--- ABOUT THIS TASK ---
Each line of the listing that includes the string "pixels" needs to be located and copied.

--- GIVEN RECORDS ---
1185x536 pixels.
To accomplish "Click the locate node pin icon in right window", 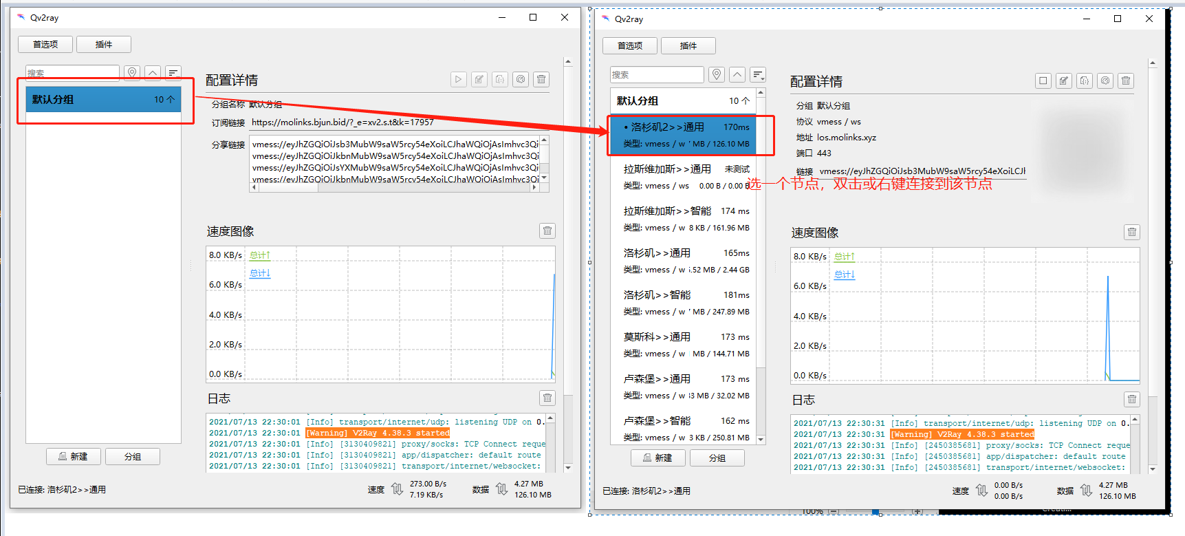I will click(x=717, y=74).
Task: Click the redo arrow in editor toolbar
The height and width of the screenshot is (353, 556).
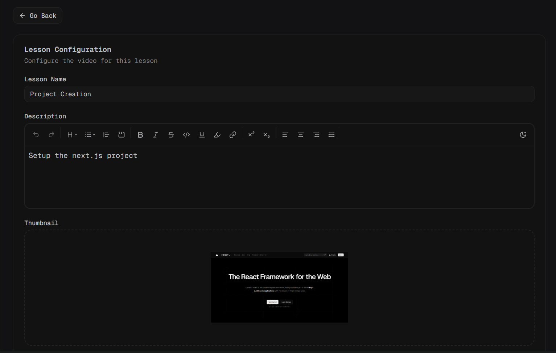Action: coord(52,135)
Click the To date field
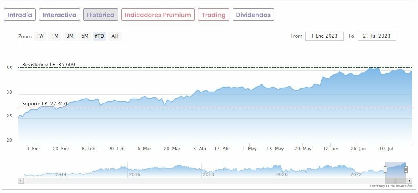 point(376,36)
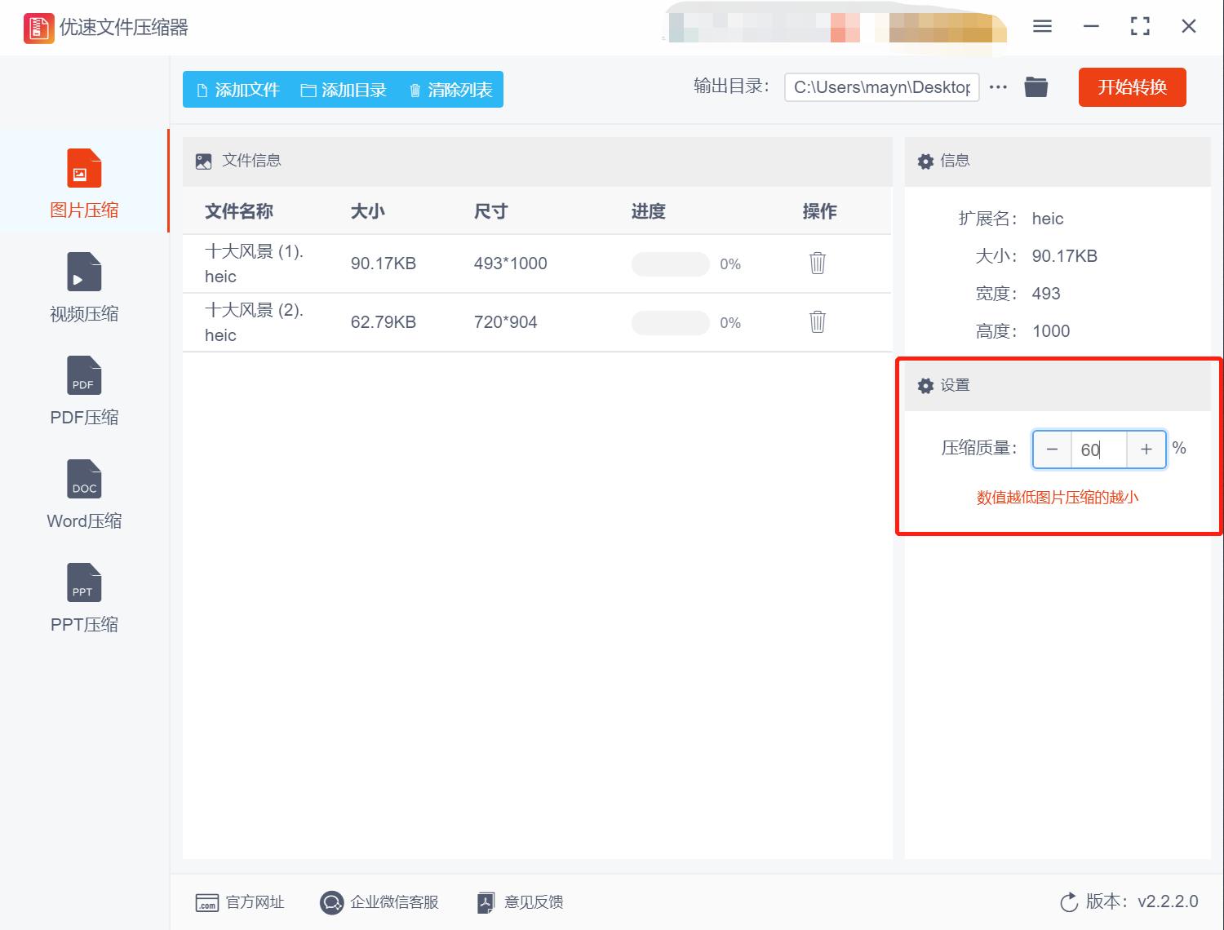The width and height of the screenshot is (1224, 930).
Task: Increase compression quality with plus stepper
Action: click(1146, 449)
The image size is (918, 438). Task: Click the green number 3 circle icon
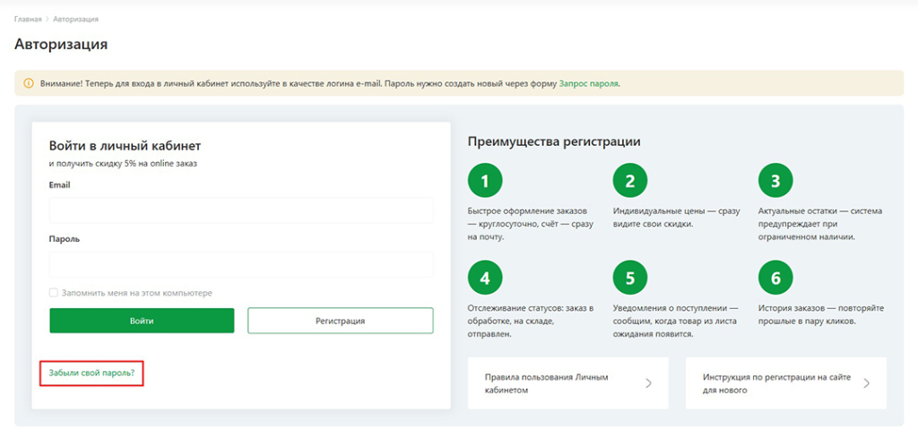point(775,181)
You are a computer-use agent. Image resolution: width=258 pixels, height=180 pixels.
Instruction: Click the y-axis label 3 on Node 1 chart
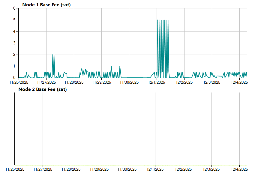pyautogui.click(x=14, y=43)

--- TASK ANSWER ---
1185x536 pixels.
You are a computer-use agent. Image resolution: width=258 pixels, height=180 pixels.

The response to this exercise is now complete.